Artikel ::

Dari Kereta Api Terakhir Hingga Puncak Bukit Karang

Rabu, 26 November 2025

Siapa sih yang tidak suka kisah pahlawan? Sejak kecil, kita dijejali narasi tentang sosok super yang datang menyelamatkan dunia. Namun, dalam dunia nyata, terutama di balik layar lebar yang menceritakan sejarah, kepahlawanan itu jauh lebih kompleks, lebih membumi, dan kadang, lebih menyakitkan. Ia tidak selalu mengenakan jubah, tapi seringkali seragam yang lusuh dan penuh lumpur.


Untuk benar-benar memahami spektrum heroisme, mari kita dudukkan dua film yang seolah berada di kutub berlawanan: “Kereta Api Terakhir” (1981) dari Indonesia dan “Hacksaw Ridge” (2016) dari Hollywood. Keduanya bercerita tentang perang, tapi mendefinisikan keberanian dengan cara yang sangat berbeda, namun pada intinya tetap sama.


Saya menonton film “Kereta Api Terakhir” saat duduk di bangku Sekolah Dasar. Menonton bersama teman-teman satu sekolah di gedung bioskop dekat Alun-alun Kota Madiun. Membayangkan peristiwa heroik pertempuran para prajurit. Seru. Tegang. Sekaligus kocak dengan ulah Sersan Tobing. Seorang tentara yang lucu, pemberani, serta jago bernyanyi dan bermain gitar. 


Lagu “Rindu Lukisan” yang didendangkan Sersan Tobing seakan melambangkan kerinduan rekannya, Letnan Firman, yang mendamba kekasih pujaan hati. “Mengapa mendusta seribu kata. Mengapa membisu seribu bahasa. Mungkinkah bulan merindukan kumbang. Dapatkah kumbang mencapai rembulan”. Cinta Letnan Firman kepada seorang gadis penumpang kereta memberi romansa di tengah perjalanan yang mencekam.


Film “Kereta Api Terakhir “menempatkan kita pada konteks yang sangat Indonesia, yaitu Agresi Militer Belanda, peristiwa yang terjadi beberapa saat setelah proklamasi. Ini adalah perjuangan yang diliputi kecemasan. Kereta api yang menjadi fokus film ini bukan sekadar alat transportasi. Ia adalah simbol. Ia adalah harapan yang bergerak, wadah bagi para pejuang berjuang, tempat bagi warga sipil mencari perlindungan, sekaligus peti mati yang bisa diledakkan kapan saja.


Kepahlawanan di sini sifatnya kolektif. Tidak ada satu jenderal atau satu prajurit yang tiba-tiba menang sendiri. Film ini justru menyoroti perjuangan bersama yang melibatkan semua orang. Prajurit yang mempertahankan gerbong terakhir, perawat yang merawat luka di tengah perjalanan, hingga awak kereta yang terus menjalankan tugas mereka meski diintai maut.

Catatan dari sumber data:
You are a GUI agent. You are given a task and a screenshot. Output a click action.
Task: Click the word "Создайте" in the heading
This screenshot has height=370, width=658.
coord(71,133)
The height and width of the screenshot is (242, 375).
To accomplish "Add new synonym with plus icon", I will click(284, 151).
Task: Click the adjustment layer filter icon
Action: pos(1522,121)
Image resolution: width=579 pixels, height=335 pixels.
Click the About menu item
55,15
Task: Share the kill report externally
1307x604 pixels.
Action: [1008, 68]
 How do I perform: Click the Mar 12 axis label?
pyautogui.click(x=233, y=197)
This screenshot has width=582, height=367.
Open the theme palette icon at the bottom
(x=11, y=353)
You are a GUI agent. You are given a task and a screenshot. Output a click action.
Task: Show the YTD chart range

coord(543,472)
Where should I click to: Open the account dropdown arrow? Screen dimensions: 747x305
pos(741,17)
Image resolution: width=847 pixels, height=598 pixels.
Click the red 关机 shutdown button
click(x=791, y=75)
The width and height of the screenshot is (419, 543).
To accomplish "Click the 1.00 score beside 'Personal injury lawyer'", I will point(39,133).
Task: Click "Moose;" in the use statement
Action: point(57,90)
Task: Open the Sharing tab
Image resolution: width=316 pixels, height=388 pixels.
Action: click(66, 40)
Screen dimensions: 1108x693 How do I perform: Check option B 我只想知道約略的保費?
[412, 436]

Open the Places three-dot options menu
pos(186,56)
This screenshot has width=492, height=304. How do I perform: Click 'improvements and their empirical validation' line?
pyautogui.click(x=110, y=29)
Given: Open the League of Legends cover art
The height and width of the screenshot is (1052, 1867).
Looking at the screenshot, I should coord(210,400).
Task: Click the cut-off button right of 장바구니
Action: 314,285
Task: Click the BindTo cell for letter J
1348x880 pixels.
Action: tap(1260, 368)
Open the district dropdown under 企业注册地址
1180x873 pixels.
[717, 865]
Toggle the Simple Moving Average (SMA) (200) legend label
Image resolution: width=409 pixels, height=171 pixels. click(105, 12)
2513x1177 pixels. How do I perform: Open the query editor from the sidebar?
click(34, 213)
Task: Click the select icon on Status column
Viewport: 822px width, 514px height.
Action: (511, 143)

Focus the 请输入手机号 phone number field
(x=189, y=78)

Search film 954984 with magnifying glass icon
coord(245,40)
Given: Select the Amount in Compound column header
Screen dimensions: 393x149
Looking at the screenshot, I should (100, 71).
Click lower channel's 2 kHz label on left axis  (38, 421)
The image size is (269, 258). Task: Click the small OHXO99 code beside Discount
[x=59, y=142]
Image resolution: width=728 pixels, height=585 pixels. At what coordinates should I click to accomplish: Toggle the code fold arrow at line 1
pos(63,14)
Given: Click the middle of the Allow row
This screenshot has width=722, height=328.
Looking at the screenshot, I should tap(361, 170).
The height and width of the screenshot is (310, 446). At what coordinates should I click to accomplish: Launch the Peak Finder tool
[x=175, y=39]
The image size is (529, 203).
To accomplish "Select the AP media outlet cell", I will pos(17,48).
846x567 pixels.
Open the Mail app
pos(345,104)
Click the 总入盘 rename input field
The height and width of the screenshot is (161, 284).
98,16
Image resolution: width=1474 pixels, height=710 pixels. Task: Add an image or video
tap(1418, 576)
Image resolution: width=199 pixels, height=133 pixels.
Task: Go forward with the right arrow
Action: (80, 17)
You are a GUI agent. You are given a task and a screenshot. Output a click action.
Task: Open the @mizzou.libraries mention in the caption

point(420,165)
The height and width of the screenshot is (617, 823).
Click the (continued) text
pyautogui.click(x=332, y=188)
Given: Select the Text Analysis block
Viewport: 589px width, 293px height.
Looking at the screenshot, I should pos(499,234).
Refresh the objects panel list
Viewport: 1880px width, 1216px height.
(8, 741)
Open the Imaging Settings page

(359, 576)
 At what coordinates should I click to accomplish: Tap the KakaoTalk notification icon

Tujuan Anda :: Sebutkan semua kalimat lirik lagu “Rindu Lukisan” yang dikutip dalam artikel tentang dua film perang tadi.

Jawaban Berikut ::
- Mengapa mendusta seribu kata.
- Mengapa membisu seribu bahasa.
- Mungkinkah bulan merindukan kumbang.
- Dapatkah kumbang mencapai rembulan.